The SEIU donated $500,000 to the No on 1A campaign, the first truly major expenditure by any group against the ballot measures on May 19. The No on 1A campaign now hold about $1 million in their bank account. While this is dwarfed by the money dumped into the Yes campaign by, among other groups, the CTA, billionaires like Jerry Perenchio, and Chevron, given the attitudes of the electorate even a little money on the No side could be enough to stop the onslaught and tip these measures.
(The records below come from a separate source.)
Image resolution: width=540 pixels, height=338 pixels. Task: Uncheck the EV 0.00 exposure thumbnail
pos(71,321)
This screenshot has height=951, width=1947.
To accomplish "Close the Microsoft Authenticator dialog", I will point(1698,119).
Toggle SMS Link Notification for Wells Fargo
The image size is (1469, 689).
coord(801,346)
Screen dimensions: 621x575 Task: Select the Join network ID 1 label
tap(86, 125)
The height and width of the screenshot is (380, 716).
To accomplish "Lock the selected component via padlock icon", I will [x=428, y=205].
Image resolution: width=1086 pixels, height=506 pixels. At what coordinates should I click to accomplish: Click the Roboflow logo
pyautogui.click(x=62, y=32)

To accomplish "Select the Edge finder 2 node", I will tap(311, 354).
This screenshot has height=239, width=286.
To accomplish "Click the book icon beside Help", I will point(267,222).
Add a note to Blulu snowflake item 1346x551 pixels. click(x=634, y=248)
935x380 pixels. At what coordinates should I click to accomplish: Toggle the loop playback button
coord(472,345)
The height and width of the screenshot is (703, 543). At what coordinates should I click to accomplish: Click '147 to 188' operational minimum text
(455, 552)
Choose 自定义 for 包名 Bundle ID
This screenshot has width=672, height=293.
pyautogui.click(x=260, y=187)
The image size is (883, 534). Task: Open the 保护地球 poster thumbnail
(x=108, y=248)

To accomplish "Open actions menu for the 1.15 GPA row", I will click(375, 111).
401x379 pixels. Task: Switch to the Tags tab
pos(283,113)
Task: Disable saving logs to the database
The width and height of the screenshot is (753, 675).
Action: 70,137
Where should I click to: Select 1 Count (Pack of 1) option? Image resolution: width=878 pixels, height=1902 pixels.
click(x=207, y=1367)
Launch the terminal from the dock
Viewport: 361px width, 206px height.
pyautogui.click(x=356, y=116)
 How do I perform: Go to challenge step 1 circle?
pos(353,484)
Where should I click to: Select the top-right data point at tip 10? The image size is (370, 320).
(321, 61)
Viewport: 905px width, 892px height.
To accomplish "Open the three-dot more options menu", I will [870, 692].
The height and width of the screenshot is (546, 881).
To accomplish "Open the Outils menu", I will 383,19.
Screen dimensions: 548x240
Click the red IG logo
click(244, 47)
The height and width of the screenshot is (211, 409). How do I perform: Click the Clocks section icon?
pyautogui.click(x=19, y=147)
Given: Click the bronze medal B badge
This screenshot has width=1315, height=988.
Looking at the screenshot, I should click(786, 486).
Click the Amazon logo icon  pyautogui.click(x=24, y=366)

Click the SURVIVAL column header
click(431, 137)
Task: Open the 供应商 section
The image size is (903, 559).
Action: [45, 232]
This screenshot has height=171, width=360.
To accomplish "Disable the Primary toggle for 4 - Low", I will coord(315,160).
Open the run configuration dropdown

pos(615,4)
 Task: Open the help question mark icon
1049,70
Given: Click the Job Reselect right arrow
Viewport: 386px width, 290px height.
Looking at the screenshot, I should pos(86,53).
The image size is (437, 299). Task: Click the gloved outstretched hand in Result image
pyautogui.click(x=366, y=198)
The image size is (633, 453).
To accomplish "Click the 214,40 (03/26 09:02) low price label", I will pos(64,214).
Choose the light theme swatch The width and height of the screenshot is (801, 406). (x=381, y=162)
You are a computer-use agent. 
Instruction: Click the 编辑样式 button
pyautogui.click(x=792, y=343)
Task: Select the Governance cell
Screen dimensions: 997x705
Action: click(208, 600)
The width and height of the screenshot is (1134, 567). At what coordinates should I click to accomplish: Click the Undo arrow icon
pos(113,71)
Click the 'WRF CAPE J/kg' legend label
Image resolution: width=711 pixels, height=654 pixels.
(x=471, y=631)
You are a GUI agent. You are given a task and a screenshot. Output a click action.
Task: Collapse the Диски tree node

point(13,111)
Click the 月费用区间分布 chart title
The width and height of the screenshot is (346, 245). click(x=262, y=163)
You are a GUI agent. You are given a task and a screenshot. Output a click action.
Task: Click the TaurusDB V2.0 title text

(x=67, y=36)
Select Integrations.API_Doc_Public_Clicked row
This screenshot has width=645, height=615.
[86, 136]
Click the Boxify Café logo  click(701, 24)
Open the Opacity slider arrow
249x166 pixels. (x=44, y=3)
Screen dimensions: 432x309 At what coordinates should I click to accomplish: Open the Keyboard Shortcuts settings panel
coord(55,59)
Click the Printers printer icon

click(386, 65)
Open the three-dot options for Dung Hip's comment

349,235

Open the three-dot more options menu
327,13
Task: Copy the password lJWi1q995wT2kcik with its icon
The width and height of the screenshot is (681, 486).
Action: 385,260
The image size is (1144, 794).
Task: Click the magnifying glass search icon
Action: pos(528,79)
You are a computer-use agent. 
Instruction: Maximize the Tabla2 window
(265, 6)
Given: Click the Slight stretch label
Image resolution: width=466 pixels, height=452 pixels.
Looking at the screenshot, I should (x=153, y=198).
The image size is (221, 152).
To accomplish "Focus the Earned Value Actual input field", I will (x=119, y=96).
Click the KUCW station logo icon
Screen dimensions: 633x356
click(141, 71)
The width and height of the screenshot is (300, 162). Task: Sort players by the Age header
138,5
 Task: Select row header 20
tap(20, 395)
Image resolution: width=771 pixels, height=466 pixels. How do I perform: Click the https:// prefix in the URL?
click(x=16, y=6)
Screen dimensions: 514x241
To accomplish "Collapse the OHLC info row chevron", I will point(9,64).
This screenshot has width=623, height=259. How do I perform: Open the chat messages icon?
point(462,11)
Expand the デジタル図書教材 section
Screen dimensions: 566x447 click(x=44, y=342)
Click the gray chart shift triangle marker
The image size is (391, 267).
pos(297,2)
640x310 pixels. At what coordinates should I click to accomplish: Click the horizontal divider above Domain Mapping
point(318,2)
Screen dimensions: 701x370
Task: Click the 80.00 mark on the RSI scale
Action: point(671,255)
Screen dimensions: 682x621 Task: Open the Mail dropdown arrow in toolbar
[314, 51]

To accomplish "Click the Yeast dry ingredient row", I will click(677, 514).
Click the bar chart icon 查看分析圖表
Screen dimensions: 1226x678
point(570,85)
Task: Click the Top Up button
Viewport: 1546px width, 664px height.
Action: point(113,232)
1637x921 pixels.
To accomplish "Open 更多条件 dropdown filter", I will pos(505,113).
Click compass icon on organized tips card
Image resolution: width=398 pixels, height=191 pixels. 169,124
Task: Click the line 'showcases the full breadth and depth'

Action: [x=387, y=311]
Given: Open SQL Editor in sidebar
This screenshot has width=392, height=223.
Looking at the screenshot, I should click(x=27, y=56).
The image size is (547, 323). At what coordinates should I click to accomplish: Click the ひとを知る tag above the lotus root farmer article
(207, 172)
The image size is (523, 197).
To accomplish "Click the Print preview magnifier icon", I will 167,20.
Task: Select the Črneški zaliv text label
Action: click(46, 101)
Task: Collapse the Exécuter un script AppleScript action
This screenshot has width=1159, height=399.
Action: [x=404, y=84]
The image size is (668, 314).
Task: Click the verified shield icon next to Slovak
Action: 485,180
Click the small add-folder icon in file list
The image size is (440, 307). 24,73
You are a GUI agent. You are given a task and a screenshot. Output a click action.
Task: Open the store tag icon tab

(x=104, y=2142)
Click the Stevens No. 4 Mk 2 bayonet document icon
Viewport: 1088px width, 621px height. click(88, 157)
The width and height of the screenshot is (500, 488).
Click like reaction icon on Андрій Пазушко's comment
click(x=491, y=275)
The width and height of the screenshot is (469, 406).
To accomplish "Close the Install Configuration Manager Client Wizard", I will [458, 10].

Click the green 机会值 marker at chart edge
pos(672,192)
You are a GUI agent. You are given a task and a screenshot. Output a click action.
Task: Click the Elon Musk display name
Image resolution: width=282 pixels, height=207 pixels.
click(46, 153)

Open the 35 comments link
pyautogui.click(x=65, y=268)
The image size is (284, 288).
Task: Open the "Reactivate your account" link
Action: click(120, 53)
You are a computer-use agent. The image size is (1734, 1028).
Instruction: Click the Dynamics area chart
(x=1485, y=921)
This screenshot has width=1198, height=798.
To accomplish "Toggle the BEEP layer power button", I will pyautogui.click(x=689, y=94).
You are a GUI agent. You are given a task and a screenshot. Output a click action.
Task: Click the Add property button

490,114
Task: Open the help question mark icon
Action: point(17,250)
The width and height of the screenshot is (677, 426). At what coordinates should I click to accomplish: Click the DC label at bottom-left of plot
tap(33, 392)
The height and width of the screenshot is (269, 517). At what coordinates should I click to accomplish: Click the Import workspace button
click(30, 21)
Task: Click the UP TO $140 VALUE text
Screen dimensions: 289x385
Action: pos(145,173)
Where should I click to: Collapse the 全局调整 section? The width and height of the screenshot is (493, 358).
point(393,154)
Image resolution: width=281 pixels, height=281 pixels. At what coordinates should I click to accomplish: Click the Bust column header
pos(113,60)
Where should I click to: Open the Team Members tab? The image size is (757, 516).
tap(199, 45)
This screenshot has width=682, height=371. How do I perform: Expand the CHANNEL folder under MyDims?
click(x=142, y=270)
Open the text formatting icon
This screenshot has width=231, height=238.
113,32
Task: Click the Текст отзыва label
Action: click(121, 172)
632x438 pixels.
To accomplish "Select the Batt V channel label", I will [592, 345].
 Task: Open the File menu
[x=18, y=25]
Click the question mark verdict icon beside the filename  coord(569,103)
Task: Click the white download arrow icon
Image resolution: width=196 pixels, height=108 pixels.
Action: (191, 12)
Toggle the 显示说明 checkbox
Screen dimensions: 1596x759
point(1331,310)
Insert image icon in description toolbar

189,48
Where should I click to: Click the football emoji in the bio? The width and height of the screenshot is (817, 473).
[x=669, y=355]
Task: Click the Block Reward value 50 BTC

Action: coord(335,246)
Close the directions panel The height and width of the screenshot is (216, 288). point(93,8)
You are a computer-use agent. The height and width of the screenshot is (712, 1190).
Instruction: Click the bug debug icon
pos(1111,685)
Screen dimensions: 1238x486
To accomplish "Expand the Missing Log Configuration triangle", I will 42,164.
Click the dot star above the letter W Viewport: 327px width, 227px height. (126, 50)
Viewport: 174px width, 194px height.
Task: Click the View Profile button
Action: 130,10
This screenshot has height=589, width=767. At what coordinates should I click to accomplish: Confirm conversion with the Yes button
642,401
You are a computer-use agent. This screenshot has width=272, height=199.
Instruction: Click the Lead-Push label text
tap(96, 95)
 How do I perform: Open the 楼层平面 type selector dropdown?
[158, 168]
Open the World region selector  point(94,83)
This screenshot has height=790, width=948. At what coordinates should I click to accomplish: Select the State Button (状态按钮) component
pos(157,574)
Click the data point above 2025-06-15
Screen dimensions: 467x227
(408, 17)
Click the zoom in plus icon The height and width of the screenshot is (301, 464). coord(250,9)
Politicos understand this fairly well:
“It just got a lot harder,” said Dan Schnur, director of the University of Southern California’s Jesse M. Unruh Institute of Politics and a former Republican strategist.
“The biggest advantage the proponents have had all along is the lack of a well-funded opposition,” Schnur said. “Historically, you don’t need to outspend ballot measures to beat them, and in a low-turnout election this is a decent amount of money.” […]
“Right now there’s a tremendous tendency to reject anything out of Sacramento,” said Republican strategist Dave Gilliard.
Good for the SacBee, by the way, for pointing out that Prop. 1A “has a long-term impact and would not directly alter the budget until 2011.”
I’ve been speaking at a lot of grassroots Democratic groups against these measures, purely on the public policy merits, and the overriding sentiment I’m seeing out there lines up with what Dave Gilliard says there. The disconnect between the establishment and the grassroots is truly striking. People don’t feel like their concerns have been met, either this year or for the last thirty, really. They see another layer of budget dysfunction forced upon the voters that fails to get at the structural problems. And now, they’re starting to see their voices manifested with action, as well as the mother’s milk of California politics, money.